KR100583360B1 - Encoding method of multiword information, word decoding method, encoding device of information decoding by word-type interleaving and error protection, information recording medium - Google Patents

Abstract

The multiword information is encoded based on multibit symbols relative to the record carrier, while providing word interleaving and word error protection code facilities. This can provide clues that indicate error locations across multiple word groups that occur in high protection clue words and point to low protection target words. Moreover, the clue words described above have a uniform first size and are interspersed in a first uniform manner. The plurality of target words has a uniform second size and is interspersed in a second uniform manner. In particular, such a structure can be applied for use in an optical memory device.

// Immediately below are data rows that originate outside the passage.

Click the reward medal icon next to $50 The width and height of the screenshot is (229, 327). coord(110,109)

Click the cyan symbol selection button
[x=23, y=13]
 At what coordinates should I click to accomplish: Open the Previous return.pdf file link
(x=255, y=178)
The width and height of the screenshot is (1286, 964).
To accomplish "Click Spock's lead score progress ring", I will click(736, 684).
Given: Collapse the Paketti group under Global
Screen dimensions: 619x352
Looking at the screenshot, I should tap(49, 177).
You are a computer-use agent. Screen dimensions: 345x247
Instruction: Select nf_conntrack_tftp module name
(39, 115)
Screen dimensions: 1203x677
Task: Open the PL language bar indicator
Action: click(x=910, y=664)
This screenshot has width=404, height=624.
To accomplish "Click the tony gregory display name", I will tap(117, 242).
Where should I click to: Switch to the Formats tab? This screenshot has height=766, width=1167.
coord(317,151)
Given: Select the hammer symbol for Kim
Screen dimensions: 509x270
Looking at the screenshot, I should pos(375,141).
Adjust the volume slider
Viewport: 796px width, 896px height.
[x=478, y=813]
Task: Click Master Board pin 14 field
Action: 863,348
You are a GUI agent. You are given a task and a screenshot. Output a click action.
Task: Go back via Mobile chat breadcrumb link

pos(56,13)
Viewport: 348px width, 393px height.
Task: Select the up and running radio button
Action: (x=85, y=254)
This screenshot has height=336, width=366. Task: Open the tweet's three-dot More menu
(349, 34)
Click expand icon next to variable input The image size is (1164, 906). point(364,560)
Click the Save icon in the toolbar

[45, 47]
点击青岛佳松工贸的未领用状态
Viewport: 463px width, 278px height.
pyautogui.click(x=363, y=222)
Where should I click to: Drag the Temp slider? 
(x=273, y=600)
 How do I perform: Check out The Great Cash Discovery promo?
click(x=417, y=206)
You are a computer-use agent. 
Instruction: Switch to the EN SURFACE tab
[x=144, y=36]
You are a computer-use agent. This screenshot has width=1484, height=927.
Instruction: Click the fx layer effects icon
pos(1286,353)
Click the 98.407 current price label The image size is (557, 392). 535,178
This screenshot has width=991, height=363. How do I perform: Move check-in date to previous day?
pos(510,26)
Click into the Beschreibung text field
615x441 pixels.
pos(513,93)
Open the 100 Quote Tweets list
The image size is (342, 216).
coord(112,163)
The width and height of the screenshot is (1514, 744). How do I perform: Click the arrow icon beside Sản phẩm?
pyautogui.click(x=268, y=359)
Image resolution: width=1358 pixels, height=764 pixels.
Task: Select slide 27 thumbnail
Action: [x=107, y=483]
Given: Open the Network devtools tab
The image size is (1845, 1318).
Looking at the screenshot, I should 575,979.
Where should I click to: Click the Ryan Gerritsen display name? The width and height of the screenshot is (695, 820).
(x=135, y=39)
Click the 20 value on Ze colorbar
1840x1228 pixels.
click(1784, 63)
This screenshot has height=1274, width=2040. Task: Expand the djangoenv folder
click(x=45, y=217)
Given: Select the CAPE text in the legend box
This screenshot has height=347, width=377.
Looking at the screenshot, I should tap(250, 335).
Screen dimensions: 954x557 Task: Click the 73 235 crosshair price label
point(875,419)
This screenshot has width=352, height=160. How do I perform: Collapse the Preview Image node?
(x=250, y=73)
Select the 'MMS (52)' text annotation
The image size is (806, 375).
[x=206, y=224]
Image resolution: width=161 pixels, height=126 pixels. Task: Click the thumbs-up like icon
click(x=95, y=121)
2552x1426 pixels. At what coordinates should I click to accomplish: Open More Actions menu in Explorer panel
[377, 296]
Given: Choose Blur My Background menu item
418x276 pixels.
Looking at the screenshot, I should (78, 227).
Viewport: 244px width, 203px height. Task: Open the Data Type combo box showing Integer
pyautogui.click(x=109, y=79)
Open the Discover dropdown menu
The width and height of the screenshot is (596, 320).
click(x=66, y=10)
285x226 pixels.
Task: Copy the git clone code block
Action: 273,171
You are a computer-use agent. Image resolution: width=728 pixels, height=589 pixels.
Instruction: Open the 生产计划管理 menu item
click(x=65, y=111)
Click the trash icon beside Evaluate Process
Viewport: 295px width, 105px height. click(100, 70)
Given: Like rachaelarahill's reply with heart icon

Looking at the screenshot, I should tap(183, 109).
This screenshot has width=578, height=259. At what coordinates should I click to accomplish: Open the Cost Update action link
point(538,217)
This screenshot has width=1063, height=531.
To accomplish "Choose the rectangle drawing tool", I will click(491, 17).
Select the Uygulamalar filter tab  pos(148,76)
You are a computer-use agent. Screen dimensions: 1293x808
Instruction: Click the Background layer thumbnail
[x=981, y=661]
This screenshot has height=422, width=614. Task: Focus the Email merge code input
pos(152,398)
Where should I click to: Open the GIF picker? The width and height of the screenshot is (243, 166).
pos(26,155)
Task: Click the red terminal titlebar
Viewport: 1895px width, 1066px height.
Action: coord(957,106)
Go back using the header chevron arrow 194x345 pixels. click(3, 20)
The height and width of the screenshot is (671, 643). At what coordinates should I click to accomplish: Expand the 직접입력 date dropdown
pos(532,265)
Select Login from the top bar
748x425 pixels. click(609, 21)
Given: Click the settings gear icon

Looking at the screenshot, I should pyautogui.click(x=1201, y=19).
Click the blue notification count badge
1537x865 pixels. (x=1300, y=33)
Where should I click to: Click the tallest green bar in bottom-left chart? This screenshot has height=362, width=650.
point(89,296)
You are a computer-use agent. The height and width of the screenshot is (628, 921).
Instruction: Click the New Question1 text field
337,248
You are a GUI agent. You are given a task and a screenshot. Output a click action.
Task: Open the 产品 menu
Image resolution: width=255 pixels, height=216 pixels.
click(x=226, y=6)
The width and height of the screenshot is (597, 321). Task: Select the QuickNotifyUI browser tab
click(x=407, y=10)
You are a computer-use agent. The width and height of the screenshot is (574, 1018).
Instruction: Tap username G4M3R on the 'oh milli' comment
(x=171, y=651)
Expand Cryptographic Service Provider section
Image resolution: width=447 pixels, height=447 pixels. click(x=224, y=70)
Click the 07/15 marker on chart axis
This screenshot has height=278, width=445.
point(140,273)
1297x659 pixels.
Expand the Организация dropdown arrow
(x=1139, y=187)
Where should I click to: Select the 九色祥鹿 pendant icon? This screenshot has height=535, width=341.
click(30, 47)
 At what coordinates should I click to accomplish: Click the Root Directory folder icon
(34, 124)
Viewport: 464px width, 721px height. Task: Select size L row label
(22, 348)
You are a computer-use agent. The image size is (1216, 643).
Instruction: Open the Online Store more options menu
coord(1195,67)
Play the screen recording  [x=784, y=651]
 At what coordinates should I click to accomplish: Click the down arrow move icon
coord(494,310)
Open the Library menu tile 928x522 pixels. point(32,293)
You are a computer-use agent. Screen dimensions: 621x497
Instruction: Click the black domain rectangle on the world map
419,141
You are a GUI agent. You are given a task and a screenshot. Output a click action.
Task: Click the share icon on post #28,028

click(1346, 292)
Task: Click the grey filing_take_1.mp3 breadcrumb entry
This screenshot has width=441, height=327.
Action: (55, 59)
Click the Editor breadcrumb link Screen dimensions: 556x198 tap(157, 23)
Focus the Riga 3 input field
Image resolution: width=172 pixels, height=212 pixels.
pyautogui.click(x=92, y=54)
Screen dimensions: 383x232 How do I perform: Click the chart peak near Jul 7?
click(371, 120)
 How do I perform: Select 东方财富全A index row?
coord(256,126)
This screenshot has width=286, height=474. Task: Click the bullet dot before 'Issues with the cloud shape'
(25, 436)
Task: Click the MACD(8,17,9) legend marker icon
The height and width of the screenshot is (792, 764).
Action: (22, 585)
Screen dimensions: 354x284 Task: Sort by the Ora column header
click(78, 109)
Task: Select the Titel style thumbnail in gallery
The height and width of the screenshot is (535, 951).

Multiple Word, Encoding, Decoding, Clue Word, Protection Code, Record Media

Description

METHOD FOR ENCODING MULTIWORD INFORMATION BY WORDWISE INTERLEAVING AND ERROR PROTECTION, WITH ERROR LOCATIVE CLUES DERIVED FROM HIGH PROTECTIVITY WORDS AND DIRECTED TO LOW PROTECTIVITY WORDS, A METHOD FOR DECODING SUCH INFORMATION, A DEVICE FOR ENCODING AND / OR DECODING SUCH INFORMATION, AND A CARRIER PROVIDED WITH SUCH INFORMATION}             

(Background of invention)

The invention relates to a method as described in the preamble of claim 1. US Pat. No. 4,559,625 to Berlekamp et al. And US Pat. No. 5,299,208 to Blaum et al. Disclose a method of decoding interleaved and error-protected information words, where the error pattern found in the first word is of the same group of multiple words. It may provide clues to locate errors in other words. The document uses a standardized format and a failure model with error bursts of multiple symbols over multiple words. The occurrence of an error present in a particular word provides a high probability of an error occurring at a symbol location corresponding to that indicated in the next word or a plurality of words. Often, this process increases the number of corrected errors. The inventors have recognized a problem with this principle, which is that the clue is only embodied when the clue word is completely corrected.

(Summary of invention)

After all, an object of the present invention is, above all, to provide a coding format that can decode clue words accurately with greater certainty than target words. Thus, according to one aspect of the invention, the invention has features in accordance with the features of claim 1. The found clue may generate or point to an erase symbol. Using these instructions, error correction proceeds more strongly. In fact, many codes correct up to t errors if the indication of the location of any error is not known. Given an erase position, a larger number of erases can generally be corrected, e> t. In addition, protection against a combination of bursts and random errors is improved. In contrast, providing an erase location requires the use of a very small number of syndrome symbols, thus simplifying the operation. In principle, the present invention can be used in a transmission environment in addition to a storage environment.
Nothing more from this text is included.